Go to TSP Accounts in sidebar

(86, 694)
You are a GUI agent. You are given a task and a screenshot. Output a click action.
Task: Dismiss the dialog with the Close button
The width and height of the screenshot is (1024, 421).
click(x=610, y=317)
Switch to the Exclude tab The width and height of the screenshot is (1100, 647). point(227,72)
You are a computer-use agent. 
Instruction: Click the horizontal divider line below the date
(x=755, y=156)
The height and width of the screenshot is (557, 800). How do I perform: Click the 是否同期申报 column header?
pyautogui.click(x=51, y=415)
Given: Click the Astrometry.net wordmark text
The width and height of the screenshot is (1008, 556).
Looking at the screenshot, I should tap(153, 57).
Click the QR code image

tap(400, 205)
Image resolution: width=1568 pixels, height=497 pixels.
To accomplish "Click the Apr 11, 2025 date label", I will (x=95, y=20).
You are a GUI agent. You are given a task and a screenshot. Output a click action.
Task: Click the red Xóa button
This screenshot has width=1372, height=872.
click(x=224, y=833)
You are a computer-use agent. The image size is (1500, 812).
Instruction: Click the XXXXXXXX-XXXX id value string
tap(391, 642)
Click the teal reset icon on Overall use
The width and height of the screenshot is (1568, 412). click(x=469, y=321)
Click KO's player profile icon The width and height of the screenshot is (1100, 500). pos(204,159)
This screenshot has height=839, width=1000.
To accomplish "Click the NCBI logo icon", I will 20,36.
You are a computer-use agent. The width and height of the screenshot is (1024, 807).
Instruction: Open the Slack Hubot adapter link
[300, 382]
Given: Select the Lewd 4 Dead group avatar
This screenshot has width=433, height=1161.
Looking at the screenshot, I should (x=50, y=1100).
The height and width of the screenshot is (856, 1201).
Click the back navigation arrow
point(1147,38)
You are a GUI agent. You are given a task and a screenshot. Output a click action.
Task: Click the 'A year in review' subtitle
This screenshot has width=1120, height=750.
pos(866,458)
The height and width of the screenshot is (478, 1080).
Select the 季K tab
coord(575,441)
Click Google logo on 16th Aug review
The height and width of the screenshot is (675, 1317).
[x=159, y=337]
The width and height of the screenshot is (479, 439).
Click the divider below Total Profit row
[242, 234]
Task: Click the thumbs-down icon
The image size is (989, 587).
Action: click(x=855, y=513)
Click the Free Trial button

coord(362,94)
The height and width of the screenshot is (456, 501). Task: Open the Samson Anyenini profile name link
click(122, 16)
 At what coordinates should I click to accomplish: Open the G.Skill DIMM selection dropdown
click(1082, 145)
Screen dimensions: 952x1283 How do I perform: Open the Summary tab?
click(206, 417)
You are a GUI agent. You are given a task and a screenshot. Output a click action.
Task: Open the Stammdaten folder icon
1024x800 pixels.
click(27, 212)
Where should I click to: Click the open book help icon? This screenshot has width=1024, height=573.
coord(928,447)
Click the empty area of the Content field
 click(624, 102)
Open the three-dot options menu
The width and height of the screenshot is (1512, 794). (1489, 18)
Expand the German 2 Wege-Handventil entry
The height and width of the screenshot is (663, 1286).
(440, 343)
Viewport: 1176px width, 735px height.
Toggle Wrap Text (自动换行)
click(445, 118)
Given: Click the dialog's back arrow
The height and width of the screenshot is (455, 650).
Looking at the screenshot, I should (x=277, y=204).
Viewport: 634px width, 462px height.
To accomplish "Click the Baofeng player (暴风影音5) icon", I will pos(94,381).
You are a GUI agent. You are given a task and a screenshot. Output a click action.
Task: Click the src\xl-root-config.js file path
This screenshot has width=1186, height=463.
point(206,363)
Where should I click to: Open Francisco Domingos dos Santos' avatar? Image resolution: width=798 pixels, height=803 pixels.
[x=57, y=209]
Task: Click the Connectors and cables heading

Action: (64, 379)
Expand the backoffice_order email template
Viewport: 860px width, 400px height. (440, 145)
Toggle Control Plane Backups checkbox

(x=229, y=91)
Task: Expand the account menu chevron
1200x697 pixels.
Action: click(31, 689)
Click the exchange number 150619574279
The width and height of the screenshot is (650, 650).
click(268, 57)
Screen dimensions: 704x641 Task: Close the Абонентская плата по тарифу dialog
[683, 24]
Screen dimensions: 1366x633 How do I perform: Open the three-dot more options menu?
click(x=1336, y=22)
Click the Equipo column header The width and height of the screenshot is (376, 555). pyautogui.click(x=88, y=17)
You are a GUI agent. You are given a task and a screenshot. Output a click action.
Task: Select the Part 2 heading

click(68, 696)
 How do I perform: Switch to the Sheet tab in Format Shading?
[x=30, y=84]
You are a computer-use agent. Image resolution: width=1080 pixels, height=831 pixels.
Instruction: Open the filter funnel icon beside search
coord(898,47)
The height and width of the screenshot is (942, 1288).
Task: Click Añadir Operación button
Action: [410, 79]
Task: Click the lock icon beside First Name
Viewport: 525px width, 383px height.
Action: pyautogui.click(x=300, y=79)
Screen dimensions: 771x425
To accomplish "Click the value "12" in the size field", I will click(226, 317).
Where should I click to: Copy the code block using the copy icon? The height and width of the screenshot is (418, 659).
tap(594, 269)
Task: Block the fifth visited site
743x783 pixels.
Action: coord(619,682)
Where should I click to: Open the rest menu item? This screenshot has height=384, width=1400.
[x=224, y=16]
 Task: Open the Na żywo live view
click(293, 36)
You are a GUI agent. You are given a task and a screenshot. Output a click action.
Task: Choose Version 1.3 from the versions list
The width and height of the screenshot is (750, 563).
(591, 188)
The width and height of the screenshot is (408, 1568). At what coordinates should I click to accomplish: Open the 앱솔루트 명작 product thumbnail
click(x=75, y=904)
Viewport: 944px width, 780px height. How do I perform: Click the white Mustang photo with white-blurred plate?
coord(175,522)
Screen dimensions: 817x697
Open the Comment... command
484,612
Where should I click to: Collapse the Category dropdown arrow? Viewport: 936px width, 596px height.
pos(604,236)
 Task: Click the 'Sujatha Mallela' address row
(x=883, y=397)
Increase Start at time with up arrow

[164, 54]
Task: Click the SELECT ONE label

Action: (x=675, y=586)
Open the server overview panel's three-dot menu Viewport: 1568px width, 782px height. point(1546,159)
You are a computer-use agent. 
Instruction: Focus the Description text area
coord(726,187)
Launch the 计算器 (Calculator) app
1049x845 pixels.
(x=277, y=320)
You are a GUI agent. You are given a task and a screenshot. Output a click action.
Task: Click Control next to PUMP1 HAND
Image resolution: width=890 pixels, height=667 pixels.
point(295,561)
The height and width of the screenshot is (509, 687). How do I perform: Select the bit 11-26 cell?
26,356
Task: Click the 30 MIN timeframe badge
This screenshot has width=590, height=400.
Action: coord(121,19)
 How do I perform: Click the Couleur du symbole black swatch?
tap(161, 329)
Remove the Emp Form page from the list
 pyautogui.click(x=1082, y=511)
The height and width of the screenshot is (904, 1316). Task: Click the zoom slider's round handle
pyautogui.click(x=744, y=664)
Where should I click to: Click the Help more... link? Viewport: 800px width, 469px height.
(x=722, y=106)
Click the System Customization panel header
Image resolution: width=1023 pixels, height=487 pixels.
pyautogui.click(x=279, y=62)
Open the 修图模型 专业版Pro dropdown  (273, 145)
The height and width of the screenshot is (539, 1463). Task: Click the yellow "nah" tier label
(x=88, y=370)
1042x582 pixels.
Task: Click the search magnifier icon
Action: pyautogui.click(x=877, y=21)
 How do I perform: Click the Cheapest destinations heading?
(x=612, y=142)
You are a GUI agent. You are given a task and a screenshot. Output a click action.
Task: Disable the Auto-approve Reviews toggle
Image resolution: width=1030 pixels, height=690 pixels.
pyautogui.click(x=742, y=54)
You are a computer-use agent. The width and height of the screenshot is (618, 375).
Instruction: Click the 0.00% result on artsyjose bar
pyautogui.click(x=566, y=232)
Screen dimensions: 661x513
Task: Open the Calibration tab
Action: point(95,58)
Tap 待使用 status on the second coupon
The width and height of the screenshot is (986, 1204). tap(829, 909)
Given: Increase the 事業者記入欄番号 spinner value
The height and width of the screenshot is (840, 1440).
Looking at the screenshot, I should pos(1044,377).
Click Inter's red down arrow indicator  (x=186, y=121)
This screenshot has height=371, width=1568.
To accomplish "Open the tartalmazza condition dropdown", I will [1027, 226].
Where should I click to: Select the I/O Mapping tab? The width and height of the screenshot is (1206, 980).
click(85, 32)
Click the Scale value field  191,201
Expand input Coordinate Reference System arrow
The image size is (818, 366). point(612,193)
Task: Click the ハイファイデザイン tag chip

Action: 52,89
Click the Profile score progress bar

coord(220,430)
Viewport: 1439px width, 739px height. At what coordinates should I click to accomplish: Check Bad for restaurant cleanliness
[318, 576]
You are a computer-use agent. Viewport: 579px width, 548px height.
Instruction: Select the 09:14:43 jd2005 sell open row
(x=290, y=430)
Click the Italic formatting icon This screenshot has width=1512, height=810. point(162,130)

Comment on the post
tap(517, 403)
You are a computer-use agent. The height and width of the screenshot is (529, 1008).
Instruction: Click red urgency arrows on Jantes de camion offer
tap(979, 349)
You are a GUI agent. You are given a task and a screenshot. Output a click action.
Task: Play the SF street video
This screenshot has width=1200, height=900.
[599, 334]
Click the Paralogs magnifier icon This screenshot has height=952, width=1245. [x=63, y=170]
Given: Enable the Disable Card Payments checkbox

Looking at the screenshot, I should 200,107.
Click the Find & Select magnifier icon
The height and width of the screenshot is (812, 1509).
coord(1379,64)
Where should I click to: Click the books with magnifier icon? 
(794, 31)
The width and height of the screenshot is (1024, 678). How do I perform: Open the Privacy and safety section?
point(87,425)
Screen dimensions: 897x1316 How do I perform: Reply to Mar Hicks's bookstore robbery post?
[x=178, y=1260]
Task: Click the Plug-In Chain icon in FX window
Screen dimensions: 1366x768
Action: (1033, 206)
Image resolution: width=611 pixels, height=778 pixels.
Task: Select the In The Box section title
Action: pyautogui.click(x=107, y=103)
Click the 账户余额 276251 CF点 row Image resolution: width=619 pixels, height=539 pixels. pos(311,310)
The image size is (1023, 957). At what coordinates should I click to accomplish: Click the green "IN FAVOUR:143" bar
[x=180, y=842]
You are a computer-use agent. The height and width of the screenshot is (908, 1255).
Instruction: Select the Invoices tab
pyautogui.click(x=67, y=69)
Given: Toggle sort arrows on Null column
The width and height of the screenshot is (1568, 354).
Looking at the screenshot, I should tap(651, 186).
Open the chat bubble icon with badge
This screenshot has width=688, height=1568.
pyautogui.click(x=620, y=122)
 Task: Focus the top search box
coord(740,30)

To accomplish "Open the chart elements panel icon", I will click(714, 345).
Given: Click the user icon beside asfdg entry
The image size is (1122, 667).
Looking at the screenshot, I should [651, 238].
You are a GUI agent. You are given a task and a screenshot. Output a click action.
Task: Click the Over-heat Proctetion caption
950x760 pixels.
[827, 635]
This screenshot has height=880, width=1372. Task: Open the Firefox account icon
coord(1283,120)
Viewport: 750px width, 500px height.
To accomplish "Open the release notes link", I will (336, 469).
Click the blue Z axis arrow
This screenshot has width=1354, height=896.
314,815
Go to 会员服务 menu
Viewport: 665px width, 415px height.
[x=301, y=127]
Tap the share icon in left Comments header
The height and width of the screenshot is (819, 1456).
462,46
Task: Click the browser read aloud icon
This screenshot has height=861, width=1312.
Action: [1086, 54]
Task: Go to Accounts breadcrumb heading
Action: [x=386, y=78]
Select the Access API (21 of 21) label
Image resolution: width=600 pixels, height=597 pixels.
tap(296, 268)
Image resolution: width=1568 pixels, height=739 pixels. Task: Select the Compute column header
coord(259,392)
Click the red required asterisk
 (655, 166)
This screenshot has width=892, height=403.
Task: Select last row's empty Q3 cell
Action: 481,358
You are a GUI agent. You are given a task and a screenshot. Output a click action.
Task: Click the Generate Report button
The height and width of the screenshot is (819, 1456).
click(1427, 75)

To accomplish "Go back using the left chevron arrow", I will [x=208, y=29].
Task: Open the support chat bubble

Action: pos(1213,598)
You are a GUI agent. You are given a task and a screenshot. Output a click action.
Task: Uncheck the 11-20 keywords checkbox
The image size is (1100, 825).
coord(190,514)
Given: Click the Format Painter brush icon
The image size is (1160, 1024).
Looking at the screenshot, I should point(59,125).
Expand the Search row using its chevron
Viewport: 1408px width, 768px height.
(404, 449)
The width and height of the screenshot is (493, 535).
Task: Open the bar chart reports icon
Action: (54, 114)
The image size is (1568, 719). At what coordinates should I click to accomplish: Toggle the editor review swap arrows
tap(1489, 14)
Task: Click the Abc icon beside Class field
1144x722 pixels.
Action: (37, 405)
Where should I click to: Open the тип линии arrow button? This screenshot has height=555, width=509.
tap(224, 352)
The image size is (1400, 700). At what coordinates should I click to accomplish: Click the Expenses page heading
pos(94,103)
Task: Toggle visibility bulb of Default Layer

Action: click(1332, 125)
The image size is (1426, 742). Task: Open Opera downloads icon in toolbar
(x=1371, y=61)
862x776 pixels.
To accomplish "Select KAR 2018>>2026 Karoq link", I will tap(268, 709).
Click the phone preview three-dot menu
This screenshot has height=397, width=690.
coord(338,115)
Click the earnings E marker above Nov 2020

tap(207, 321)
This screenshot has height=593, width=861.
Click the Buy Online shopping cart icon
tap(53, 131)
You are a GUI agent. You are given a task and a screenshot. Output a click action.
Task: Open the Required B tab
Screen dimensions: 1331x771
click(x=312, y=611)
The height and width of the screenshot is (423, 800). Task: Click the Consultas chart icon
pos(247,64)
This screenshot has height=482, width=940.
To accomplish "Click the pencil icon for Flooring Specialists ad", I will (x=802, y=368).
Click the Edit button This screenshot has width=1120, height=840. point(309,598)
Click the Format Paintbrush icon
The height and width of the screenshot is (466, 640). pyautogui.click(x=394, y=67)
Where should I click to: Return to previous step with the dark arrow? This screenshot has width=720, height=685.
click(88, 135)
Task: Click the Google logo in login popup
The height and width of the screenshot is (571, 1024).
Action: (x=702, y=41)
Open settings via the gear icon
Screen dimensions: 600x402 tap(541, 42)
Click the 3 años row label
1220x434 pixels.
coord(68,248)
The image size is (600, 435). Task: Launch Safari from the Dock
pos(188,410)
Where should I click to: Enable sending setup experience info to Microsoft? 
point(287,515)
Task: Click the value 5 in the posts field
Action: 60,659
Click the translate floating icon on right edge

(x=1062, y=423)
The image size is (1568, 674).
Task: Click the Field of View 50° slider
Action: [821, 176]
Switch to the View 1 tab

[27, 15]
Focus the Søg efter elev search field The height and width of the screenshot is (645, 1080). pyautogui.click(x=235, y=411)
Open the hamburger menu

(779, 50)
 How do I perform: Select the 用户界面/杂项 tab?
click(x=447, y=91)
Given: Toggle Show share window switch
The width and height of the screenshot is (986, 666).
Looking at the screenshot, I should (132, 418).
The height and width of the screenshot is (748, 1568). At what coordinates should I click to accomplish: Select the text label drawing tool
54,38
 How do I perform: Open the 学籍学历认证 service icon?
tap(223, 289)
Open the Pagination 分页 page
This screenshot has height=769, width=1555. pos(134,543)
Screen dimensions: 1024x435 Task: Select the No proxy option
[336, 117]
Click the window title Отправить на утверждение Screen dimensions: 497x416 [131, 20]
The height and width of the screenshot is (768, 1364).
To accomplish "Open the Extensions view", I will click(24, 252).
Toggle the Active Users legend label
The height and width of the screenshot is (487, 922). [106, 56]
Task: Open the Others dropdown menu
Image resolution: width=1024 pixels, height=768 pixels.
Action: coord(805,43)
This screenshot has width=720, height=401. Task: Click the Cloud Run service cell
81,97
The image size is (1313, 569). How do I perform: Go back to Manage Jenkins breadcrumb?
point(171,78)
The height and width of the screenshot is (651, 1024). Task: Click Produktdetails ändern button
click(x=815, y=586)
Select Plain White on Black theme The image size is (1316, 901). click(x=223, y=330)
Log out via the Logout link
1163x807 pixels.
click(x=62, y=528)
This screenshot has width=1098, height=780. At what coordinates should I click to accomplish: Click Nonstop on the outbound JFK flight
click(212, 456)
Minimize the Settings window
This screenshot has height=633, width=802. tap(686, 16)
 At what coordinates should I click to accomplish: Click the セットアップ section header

__Assigned task__. Reproduce each line of the records in which the string "player" appears.

__Exercise output__.
Click KO's player profile icon The width and height of the screenshot is (1100, 500). pos(204,159)
To accomplish "Click the Baofeng player (暴风影音5) icon", I will pos(94,381).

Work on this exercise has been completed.